■ PROBLEM STATEMENT ■
Rewrite the data as a JSON list of strings, one string per line, starting at the line that contains "has height=1651, width=2268." and ending at the line that contains "(1148, 942).", leaving out blank lines. Convert only those lines.

■ RECORDS SHOWN ■

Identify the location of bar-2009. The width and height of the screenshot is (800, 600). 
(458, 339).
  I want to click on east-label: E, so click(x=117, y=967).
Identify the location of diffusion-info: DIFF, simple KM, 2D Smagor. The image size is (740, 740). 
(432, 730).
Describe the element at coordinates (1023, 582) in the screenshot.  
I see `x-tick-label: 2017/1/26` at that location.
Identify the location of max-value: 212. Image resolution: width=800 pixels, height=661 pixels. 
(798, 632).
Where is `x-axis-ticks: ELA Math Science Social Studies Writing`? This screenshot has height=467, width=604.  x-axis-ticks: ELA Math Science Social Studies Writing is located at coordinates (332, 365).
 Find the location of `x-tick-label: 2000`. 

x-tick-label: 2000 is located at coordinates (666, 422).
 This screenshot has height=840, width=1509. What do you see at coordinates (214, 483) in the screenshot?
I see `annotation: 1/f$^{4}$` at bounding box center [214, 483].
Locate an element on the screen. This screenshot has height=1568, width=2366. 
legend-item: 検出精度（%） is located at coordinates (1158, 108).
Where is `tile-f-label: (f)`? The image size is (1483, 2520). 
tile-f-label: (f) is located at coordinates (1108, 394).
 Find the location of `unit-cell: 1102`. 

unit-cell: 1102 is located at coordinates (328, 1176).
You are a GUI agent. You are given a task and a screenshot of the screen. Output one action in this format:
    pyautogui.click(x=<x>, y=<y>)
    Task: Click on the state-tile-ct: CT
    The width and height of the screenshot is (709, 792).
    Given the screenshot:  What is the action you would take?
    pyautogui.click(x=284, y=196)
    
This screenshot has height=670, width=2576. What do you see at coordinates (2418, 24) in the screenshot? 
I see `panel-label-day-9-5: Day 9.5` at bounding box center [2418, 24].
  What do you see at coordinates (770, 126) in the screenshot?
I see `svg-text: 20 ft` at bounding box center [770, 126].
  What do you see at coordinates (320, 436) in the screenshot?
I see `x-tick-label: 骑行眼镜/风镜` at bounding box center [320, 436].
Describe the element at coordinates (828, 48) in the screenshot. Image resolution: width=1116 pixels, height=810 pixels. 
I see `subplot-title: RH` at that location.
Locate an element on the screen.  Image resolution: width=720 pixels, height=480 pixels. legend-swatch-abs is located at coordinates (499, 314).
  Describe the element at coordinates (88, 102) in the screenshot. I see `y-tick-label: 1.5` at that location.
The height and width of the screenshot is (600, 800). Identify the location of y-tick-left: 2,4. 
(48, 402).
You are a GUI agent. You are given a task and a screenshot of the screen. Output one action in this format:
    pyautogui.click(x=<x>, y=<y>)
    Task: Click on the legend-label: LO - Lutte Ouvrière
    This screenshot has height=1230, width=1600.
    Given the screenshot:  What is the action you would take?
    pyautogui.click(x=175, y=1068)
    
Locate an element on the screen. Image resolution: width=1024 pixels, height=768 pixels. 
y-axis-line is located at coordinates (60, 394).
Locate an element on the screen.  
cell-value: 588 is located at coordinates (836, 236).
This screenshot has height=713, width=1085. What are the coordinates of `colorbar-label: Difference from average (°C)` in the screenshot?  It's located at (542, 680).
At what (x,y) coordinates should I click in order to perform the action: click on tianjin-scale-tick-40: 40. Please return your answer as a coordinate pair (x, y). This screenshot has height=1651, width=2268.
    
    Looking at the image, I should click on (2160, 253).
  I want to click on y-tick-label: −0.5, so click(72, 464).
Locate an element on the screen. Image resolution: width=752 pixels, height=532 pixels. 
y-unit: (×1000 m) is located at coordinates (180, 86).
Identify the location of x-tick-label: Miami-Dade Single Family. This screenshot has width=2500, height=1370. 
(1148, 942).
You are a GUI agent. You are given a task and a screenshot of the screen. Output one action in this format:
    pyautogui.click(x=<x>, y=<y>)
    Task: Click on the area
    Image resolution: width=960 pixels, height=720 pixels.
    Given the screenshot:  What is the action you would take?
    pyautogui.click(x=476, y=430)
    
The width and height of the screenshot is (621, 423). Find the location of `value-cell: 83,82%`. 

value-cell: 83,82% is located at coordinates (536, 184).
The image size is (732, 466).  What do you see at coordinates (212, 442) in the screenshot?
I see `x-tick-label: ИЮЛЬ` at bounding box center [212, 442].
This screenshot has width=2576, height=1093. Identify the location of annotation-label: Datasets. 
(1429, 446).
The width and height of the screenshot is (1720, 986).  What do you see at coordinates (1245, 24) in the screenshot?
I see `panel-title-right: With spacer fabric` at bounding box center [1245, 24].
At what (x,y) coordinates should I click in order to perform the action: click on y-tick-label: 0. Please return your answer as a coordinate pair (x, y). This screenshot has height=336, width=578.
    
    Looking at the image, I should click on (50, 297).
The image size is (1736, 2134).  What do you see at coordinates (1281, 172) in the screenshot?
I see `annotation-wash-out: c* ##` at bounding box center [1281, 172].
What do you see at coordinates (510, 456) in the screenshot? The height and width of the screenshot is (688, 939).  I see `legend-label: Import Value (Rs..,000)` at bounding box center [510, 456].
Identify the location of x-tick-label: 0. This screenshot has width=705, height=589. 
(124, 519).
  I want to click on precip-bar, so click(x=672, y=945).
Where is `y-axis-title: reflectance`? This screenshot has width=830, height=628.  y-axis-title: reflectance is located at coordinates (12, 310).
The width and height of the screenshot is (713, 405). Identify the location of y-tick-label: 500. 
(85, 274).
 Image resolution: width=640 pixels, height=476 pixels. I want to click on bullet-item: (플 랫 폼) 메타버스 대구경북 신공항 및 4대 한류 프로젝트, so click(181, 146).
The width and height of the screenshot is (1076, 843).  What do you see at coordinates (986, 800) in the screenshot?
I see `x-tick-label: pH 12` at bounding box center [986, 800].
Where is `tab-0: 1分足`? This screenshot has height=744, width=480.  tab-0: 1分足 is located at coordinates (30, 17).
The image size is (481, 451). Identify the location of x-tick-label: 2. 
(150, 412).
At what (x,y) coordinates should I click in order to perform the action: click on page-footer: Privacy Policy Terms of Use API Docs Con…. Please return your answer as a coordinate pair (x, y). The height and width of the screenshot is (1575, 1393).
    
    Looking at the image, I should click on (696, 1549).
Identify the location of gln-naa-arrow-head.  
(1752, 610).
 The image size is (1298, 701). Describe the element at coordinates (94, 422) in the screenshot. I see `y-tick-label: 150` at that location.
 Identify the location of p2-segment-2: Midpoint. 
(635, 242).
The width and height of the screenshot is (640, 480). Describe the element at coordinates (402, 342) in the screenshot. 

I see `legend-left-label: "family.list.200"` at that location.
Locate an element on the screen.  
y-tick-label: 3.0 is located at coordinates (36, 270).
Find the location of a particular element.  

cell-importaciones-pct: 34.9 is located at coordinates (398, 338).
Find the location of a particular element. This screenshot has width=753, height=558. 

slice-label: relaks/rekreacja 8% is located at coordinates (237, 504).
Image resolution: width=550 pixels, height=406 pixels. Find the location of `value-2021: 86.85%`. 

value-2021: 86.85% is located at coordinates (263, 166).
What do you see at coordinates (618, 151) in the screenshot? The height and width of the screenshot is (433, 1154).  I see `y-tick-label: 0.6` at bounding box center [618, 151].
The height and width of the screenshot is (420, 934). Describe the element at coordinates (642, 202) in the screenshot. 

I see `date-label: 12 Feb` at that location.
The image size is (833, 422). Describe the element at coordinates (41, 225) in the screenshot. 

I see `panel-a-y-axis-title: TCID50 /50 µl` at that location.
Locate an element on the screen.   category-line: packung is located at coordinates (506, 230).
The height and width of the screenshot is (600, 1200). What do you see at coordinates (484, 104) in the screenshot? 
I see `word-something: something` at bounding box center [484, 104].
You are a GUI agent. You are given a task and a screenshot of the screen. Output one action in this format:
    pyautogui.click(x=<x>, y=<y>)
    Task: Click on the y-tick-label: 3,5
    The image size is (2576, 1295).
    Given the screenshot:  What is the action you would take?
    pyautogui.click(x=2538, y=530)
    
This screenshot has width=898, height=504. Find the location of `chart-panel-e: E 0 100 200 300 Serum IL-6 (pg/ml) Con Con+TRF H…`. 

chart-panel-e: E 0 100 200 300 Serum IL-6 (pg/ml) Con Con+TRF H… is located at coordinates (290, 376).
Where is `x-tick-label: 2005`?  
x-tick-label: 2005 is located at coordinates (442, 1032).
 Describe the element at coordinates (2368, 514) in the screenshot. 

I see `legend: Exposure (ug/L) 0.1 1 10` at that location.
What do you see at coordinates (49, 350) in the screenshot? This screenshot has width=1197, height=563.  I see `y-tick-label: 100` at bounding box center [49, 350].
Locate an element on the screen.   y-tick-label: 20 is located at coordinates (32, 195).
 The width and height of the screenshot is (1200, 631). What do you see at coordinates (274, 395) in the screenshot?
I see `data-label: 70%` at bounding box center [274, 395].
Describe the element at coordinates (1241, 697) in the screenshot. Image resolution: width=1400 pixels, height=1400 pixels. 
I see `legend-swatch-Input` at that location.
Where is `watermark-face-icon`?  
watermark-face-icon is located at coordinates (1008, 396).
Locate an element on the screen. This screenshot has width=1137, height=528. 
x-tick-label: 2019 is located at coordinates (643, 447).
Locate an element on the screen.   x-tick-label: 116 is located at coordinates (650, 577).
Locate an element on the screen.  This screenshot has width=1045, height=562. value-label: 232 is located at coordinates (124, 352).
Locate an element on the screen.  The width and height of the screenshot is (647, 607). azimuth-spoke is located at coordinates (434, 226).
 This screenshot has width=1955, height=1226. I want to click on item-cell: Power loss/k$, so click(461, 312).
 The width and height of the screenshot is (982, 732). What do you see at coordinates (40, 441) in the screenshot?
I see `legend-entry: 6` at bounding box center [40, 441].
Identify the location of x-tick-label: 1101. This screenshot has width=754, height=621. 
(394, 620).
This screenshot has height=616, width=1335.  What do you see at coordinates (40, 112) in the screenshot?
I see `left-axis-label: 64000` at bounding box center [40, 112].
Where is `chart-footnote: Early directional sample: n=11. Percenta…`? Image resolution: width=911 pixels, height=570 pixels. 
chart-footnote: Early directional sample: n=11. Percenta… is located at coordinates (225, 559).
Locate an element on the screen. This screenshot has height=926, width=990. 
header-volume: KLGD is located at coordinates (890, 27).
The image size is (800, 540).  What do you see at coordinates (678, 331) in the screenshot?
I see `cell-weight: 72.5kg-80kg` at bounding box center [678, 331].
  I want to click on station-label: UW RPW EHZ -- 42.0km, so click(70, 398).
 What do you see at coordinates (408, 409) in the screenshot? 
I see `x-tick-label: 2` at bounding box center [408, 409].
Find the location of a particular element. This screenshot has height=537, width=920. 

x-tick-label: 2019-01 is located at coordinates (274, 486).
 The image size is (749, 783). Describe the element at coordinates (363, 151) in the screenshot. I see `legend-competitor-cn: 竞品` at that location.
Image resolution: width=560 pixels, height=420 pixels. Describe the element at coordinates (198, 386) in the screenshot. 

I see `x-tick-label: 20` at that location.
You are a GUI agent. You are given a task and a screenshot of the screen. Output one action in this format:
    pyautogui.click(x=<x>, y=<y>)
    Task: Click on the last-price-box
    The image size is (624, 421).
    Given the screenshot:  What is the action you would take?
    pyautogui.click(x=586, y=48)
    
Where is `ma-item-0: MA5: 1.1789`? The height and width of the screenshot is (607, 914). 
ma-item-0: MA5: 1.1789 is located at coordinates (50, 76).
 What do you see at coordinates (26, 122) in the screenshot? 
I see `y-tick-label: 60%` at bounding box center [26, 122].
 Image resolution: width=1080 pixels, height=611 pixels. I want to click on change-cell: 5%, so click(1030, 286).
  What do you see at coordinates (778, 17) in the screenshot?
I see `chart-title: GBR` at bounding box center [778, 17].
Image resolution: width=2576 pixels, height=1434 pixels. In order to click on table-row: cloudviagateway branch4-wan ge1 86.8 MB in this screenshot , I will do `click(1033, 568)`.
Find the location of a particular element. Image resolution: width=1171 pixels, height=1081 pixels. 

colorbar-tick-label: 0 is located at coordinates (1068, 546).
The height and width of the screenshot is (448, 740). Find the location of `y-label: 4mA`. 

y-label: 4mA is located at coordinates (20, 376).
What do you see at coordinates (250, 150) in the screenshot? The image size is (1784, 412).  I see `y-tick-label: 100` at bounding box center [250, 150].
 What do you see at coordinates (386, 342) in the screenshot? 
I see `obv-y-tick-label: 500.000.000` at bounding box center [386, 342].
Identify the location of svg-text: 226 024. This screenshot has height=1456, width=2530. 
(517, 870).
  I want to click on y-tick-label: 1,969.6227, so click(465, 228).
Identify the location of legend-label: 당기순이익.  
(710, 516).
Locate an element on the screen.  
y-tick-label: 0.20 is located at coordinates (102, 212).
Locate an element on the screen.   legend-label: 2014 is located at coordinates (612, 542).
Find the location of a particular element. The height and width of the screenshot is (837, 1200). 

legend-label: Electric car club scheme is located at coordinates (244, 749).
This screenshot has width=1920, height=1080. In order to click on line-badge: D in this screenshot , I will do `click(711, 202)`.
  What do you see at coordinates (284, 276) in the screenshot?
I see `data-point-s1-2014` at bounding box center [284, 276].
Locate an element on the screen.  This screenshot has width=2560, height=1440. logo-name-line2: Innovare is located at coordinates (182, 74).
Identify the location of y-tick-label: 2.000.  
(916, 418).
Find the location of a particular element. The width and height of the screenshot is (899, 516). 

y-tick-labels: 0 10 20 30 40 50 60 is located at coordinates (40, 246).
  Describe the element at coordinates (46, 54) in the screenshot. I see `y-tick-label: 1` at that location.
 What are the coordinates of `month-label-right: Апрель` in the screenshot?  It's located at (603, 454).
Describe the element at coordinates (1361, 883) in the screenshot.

■ SOLUTION TO THIS TASK ■
[
  "At what (x,y) coordinates should I click in order to perform the action: click on tianjin-scale-tick-40: 40. Please return your answer as a coordinate pair (x, y). This screenshot has height=1651, width=2268.",
  "    Looking at the image, I should click on (2160, 253).",
  "  I want to click on y-tick-label: −0.5, so click(72, 464).",
  "Locate an element on the screen. Image resolution: width=752 pixels, height=532 pixels. ",
  "y-unit: (×1000 m) is located at coordinates (180, 86).",
  "Identify the location of x-tick-label: Miami-Dade Single Family. This screenshot has width=2500, height=1370. ",
  "(1148, 942)."
]